There's one brother named Bloom in The Brothers Bloom -- the other one is named Stephen -- which is only the first odd and confusing thing about this film. (It's self-consciously artsy enough that I feel compelled to call it a "film" rather than a "movie.") The two brothers are con men, as we learn when we see them as boys in the pre-credit sequence, learning their trade.
The next odd and confusing thing about The Brothers Bloom is the question of when, exactly, it's set. The characters wear clothes that are mostly inspired by the '20s and '30s -- black suits and hats for our heroes, similarly classy and non-contemporary looks for the rest -- and take steamships to cross the Atlantic. But there's a conspicuously modern sports car, and other touches make it clear that this is not set in the past. Perhaps it's set in some alternate world, or just a more stylish version of our world. Perhaps the movie itself is a complicated con game?
After those oddities, the rest of Brothers Bloom's stylish touches -- such as Bang Bang, the Japanese girlfriend/sidekick of Stephen, who says, I believe, precisely two words of dialogue in the course of the movie, or the semi-etched-on-glass, semi-scrawled-on-slips-of-paper occasional intertitles -- go down easily. Brothers Bloom is a movie confident in itself, and one that knows how to tell a story. It knows, for example, that if you do something repeatedly, you really should do it three and exactly three times. It knows that good stories set things up carefully, and then leave it up to the audience to recognize the payoffs. And it knows, most of all, that what we want is to watch fascinating people doing interesting things.
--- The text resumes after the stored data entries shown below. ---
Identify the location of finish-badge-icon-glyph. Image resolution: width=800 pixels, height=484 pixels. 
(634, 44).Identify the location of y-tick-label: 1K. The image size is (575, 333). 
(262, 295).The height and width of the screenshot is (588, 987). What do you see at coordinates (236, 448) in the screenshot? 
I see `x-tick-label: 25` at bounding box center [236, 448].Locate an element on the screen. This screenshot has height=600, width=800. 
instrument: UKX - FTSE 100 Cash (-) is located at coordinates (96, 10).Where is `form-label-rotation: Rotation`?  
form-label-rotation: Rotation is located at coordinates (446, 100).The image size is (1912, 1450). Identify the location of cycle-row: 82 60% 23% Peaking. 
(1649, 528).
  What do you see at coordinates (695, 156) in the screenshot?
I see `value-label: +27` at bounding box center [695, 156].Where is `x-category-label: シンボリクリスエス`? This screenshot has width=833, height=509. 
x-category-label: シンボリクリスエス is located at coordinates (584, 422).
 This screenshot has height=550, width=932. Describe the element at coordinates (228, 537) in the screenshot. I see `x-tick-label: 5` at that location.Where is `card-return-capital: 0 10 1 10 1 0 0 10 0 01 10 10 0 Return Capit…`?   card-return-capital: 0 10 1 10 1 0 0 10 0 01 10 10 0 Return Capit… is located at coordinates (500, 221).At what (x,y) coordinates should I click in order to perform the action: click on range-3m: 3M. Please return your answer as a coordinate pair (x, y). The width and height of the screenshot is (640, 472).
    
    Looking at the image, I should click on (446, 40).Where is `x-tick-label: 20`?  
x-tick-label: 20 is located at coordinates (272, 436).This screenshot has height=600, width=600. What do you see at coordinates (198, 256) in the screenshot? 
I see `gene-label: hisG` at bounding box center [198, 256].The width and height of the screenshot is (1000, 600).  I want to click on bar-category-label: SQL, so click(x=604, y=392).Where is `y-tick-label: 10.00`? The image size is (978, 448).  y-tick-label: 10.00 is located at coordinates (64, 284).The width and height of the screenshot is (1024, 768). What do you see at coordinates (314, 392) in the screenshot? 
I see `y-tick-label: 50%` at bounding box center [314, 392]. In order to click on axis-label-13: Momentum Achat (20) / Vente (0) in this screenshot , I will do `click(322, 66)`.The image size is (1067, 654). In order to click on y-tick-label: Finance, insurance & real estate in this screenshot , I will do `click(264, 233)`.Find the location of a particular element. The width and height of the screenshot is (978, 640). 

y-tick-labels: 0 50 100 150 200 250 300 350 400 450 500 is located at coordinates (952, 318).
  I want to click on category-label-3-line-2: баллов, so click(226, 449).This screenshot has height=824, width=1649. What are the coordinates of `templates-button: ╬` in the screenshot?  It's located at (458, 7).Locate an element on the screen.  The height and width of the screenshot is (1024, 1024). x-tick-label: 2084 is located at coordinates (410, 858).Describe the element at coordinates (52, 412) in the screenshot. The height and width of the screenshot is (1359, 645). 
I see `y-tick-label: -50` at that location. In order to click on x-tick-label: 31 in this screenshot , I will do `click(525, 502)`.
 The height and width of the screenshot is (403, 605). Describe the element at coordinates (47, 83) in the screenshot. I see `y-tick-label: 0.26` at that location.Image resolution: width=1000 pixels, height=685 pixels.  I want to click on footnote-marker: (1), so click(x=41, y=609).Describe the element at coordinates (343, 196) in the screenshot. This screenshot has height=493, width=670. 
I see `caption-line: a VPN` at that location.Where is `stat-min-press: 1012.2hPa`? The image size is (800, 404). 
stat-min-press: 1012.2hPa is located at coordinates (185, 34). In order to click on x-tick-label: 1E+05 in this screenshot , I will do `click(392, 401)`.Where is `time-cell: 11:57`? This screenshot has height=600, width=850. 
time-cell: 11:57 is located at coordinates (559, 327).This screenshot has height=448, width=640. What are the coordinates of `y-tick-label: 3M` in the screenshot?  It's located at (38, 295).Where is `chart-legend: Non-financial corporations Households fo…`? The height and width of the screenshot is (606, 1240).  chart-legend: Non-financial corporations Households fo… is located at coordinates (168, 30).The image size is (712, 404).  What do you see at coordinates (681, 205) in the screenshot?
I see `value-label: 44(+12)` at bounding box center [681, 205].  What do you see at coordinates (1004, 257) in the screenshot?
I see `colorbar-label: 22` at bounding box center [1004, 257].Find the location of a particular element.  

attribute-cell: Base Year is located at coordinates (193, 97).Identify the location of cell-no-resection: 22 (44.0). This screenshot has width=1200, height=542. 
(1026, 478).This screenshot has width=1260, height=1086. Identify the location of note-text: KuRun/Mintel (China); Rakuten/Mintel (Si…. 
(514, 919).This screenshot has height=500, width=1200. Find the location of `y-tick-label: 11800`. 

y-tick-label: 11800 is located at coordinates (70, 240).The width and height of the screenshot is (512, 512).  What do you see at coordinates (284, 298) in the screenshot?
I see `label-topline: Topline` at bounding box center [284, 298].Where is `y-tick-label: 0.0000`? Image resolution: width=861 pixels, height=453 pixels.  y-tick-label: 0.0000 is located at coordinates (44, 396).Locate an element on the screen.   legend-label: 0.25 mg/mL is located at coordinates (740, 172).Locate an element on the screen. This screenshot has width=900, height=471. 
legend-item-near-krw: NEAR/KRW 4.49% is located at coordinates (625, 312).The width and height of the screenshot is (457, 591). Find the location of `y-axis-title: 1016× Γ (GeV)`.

This is a story about con men and their cons, so it wouldn't do to talk too much about the plot. There are surprises and grace notes, cons revealed and cons left assumed, gunfire and explosions, fire and fake blood and real blood. Stephen and Bloom are young in the pre-credit sequence, and in their late thirties in the main plot of the movie -- Stephen (Mark Ruffalo) fully in possession of his powers as a storyteller and artist in confidence, Bloom (Adrien Brody) conflicted, depressed, and perpetually threatening to go straight. And Penelope (Rachel Weisz) is a gorgeous, vastly wealthy young woman whom they come into contact with.
Brothers Bloom is a deeply self-consciously stylish movie, very much in love with itself as a storytelling vehicle -- note, just for one example, how those three main characters are lightly borrowed from Joyce's Ulysses -- and it lives up to its own image of itself almost entirely. All the flash and stage patter does make it a primarily superficial movie; the emotional truths here are all familiar ones, so as not to detract from the glitter and shine. The ending reaches for emotional depth, but doesn't quite achieve it -- Brothers Bloom had spent too much time being slick and witty to be able to stretch that far back in the other direction -- but it is fitting and poignant, which is good enough. Brothers Bloom is a quite good con-man movie, for all the fact that it's trying so very hard to completely transcend being a con-man movie in the first place.